To get rid of the power of 4, we need to take the 4th root of both sides. Remember, when you take an even root (like a square root or a 4th root), you get both a positive and a negative answer!
So, $t+3 = \pm \sqrt[4]{625}$.

Next, we figure out what $\sqrt[4]{625}$ is. I know that $5 \times 5 = 25$, $25 \times 5 = 125$, and $125 \times 5 = 625$.
So, $\sqrt[4]{625} = 5$.

Now we have two separate little problems to solve:
**Case 1: Positive root**
$t+3 = 5$
To find $t$, we just subtract 3 from both sides:
$t = 5 - 3$
$t = 2$

**Case 2: Negative root**
$t+3 = -5$
Again, to find $t$, we subtract 3 from both sides:
$t = -5 - 3$
$t = -8$

So, the exact answers are $t = 2$ and $t = -8$.
Since these are whole numbers, their calculator approximations rounded to two decimal places are the same: $t = 2.00$ and $t = -8.00$.

Alternative answer

Answer:
Exact answers: $t = 2, t = -8$
Calculator approximations: $t \approx 2.00, t \approx -8.00$ Explain
This is a question about <solving an equation with an exponent by taking roots>. The solving step is:

First, we have the equation $(t+3)^{4}=625$. This means that some number (which is $t+3$) multiplied by itself 4 times equals 625.

1. **Find the 4th root:** To "undo" the power of 4, we need to find the 4th root of 625. I know that $5 \times 5 = 25$, then $25 \times 5 = 125$, and $125 \times 5 = 625$. So, the 4th root of 625 is 5.

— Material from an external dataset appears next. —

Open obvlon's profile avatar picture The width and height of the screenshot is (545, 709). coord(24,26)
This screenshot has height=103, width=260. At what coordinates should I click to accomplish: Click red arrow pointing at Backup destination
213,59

2. **Consider both positive and negative roots:** Since the power is an even number (4), the original number inside the parenthesis could have been either positive or negative before being raised to the 4th power. For example, $5^4 = 625$ and $(-5)^4 = 625$.
So, we have two possibilities for $(t+3)$:
* Possibility 1: $t+3 = 5$
* Possibility 2: $t+3 = -5$

3. **Solve for t in each possibility:**
* **For Possibility 1 ($t+3 = 5$):**
To get $t$ by itself, we subtract 3 from both sides:
$t = 5 - 3$
$t = 2$

* **For Possibility 2 ($t+3 = -5$):**
To get $t$ by itself, we subtract 3 from both sides:
$t = -5 - 3$
$t = -8$

4. **Final Answers:**
The exact solutions are $t=2$ and $t=-8$.
Since these are whole numbers, the calculator approximations rounded to two decimal places are $t \approx 2.00$ and $t \approx -8.00$.